• [Supplied material]:
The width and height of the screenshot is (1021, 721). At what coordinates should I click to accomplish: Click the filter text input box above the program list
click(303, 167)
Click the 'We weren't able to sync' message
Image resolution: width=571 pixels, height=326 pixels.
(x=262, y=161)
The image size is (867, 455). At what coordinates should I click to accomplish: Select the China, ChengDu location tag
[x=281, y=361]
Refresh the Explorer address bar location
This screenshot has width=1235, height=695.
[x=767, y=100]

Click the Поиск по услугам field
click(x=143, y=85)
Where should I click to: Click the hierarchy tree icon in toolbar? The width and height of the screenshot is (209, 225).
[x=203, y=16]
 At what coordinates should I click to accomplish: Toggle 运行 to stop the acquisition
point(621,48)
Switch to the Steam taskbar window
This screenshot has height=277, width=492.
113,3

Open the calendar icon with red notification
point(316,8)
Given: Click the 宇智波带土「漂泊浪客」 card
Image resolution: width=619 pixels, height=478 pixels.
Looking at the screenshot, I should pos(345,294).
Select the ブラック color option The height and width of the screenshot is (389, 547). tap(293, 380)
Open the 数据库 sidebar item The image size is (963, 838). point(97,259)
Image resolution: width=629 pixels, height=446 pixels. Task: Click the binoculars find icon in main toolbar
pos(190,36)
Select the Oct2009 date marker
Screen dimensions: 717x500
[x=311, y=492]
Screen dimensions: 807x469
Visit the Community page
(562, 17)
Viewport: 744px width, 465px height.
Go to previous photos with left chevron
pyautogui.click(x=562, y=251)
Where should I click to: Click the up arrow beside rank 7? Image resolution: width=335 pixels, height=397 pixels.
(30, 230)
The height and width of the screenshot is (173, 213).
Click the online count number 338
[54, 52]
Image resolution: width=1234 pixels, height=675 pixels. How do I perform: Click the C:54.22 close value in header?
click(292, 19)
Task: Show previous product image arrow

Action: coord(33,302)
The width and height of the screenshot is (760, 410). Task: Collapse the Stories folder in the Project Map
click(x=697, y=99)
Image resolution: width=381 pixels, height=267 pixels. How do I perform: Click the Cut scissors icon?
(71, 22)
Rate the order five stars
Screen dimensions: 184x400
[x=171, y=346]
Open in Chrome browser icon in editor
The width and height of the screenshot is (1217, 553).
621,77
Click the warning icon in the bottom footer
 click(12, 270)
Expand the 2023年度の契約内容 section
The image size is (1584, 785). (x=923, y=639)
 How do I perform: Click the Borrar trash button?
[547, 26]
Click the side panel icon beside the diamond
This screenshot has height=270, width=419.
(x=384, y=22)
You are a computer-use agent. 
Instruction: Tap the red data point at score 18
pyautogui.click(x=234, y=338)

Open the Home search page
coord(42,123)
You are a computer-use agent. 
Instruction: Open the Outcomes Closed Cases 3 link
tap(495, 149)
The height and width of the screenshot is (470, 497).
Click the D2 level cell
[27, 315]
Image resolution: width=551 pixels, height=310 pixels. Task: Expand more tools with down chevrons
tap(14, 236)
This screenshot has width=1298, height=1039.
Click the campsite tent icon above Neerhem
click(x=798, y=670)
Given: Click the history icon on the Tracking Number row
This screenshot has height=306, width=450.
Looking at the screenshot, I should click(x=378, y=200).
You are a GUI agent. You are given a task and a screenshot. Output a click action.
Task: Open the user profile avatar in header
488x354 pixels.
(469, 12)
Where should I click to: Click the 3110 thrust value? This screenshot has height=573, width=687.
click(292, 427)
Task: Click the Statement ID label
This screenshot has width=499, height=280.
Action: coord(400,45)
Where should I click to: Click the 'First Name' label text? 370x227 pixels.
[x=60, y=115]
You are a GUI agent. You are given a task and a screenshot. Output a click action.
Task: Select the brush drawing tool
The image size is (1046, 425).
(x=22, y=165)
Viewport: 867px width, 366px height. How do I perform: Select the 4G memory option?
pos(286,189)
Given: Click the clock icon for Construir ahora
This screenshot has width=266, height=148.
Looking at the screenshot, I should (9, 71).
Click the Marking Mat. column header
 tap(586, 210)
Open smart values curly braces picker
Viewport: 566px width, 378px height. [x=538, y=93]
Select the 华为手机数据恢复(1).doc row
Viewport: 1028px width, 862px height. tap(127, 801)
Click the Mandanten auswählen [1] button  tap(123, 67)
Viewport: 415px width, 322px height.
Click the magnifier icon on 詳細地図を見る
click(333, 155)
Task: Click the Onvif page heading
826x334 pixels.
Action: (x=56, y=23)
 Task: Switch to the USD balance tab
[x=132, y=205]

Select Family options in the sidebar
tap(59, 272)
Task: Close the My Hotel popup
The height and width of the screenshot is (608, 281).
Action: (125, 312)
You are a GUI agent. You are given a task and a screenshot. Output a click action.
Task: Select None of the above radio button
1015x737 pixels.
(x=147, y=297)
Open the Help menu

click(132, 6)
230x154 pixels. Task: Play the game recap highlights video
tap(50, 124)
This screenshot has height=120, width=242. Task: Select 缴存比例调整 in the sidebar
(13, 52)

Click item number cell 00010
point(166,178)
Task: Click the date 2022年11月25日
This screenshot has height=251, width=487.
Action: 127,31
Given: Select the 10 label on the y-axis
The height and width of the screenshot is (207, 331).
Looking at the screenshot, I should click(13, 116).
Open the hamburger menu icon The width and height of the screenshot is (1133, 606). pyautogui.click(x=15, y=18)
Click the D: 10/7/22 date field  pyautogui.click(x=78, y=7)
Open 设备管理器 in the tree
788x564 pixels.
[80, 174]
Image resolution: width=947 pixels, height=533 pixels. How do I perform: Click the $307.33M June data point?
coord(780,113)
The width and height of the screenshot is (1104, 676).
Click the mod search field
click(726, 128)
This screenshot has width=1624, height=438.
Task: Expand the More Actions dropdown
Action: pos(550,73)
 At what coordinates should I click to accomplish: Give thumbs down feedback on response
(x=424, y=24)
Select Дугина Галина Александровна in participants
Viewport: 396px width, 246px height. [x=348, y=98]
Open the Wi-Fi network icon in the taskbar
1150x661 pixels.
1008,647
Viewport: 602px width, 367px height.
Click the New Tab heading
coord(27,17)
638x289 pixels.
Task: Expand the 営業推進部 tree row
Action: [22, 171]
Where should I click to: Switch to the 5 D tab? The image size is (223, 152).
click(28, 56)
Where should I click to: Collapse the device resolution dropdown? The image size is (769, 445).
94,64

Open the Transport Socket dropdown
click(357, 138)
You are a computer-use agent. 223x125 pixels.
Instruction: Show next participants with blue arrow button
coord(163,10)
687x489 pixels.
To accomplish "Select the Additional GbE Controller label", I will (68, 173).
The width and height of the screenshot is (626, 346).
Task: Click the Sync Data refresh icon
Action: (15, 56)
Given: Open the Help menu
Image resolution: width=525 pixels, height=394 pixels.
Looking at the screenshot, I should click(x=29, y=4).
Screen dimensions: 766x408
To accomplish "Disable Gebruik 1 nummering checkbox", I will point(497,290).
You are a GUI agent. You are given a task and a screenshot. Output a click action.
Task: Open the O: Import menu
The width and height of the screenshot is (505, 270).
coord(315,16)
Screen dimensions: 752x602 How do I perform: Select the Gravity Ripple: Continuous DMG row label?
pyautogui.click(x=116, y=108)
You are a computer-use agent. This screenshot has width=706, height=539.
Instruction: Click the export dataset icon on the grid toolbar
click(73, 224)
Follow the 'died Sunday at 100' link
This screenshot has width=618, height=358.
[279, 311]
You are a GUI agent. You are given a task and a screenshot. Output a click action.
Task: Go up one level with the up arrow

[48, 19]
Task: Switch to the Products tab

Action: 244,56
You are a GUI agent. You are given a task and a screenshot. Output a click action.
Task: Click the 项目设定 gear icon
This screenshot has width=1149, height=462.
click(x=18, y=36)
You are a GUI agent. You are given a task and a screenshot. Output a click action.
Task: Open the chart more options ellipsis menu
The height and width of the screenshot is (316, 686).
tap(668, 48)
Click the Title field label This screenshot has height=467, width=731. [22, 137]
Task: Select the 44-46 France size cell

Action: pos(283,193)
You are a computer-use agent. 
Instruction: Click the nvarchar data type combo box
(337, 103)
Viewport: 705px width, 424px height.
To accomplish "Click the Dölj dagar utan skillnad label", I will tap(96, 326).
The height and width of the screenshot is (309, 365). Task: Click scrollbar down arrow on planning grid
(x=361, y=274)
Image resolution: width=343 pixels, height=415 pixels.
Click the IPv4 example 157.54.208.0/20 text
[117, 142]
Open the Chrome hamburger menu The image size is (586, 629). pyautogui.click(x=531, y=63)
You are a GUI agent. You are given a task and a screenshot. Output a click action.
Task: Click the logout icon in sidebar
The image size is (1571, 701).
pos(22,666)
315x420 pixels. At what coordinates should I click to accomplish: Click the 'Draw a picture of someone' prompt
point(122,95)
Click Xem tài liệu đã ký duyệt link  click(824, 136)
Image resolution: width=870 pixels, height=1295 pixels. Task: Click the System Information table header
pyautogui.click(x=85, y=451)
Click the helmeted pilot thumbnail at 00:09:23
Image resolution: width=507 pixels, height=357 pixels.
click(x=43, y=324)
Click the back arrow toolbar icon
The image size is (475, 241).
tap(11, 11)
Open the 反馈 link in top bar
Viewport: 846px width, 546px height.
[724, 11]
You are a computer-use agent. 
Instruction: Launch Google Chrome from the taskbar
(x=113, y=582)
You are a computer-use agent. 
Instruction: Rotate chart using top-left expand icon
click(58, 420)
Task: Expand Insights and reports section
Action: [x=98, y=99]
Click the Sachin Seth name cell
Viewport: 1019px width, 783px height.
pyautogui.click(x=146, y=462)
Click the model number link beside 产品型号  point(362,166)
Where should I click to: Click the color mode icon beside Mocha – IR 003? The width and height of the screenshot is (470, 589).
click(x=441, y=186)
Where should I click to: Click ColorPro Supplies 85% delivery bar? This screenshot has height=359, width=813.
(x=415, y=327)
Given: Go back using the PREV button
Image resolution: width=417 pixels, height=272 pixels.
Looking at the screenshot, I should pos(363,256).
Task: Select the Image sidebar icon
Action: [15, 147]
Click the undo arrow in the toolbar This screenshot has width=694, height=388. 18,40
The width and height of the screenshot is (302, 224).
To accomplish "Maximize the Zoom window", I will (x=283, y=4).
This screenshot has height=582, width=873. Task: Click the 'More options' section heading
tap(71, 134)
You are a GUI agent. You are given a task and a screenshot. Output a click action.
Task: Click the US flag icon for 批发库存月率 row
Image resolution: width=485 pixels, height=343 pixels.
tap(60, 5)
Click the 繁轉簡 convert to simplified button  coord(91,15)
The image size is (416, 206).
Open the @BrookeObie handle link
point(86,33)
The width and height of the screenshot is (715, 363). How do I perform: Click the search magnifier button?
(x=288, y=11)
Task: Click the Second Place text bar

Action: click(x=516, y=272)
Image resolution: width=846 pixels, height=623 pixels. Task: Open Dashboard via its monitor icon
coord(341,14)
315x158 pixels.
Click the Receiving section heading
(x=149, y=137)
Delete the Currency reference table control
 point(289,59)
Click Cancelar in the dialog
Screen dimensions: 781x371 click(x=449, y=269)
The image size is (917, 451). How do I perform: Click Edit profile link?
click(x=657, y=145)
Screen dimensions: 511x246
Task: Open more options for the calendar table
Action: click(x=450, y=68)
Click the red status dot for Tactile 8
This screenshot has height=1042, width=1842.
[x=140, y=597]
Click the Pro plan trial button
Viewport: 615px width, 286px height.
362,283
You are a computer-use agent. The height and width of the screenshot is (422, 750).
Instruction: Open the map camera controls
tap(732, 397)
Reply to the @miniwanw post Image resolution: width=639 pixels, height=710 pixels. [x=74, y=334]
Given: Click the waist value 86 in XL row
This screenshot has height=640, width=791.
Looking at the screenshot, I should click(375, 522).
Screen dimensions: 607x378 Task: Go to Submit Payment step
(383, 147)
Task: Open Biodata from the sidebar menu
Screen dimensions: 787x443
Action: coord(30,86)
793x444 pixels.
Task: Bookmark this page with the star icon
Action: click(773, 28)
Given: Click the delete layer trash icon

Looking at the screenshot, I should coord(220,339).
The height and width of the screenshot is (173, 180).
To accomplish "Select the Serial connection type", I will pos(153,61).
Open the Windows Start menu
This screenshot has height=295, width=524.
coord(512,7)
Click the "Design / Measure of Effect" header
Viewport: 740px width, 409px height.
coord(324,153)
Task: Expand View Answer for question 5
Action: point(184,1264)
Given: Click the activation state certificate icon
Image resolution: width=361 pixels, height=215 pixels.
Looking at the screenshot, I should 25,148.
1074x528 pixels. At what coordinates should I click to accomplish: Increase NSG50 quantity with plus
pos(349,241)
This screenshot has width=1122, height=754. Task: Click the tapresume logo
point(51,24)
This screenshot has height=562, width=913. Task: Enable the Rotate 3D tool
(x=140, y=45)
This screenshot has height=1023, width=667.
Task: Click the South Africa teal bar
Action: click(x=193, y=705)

• [Exercise requirements]:
In the listing above, locate the line containing "1015x737 pixels." and the line containing "Viewport: 602px width, 367px height.", then transcribe both and every line between them verbatim.

• [Answer space]:
1015x737 pixels.
(x=147, y=297)
Open the Help menu

click(132, 6)
230x154 pixels. Task: Play the game recap highlights video
tap(50, 124)
This screenshot has height=120, width=242. Task: Select 缴存比例调整 in the sidebar
(13, 52)

Click item number cell 00010
point(166,178)
Task: Click the date 2022年11月25日
This screenshot has height=251, width=487.
Action: 127,31
Given: Select the 10 label on the y-axis
The height and width of the screenshot is (207, 331).
Looking at the screenshot, I should click(13, 116).
Open the hamburger menu icon The width and height of the screenshot is (1133, 606). pyautogui.click(x=15, y=18)
Click the D: 10/7/22 date field  pyautogui.click(x=78, y=7)
Open 设备管理器 in the tree
788x564 pixels.
[80, 174]
Image resolution: width=947 pixels, height=533 pixels. How do I perform: Click the $307.33M June data point?
coord(780,113)
The width and height of the screenshot is (1104, 676).
Click the mod search field
click(726, 128)
This screenshot has width=1624, height=438.
Task: Expand the More Actions dropdown
Action: pos(550,73)
 At what coordinates should I click to accomplish: Give thumbs down feedback on response
(x=424, y=24)
Select Дугина Галина Александровна in participants
Viewport: 396px width, 246px height. [x=348, y=98]
Open the Wi-Fi network icon in the taskbar
1150x661 pixels.
1008,647
Viewport: 602px width, 367px height.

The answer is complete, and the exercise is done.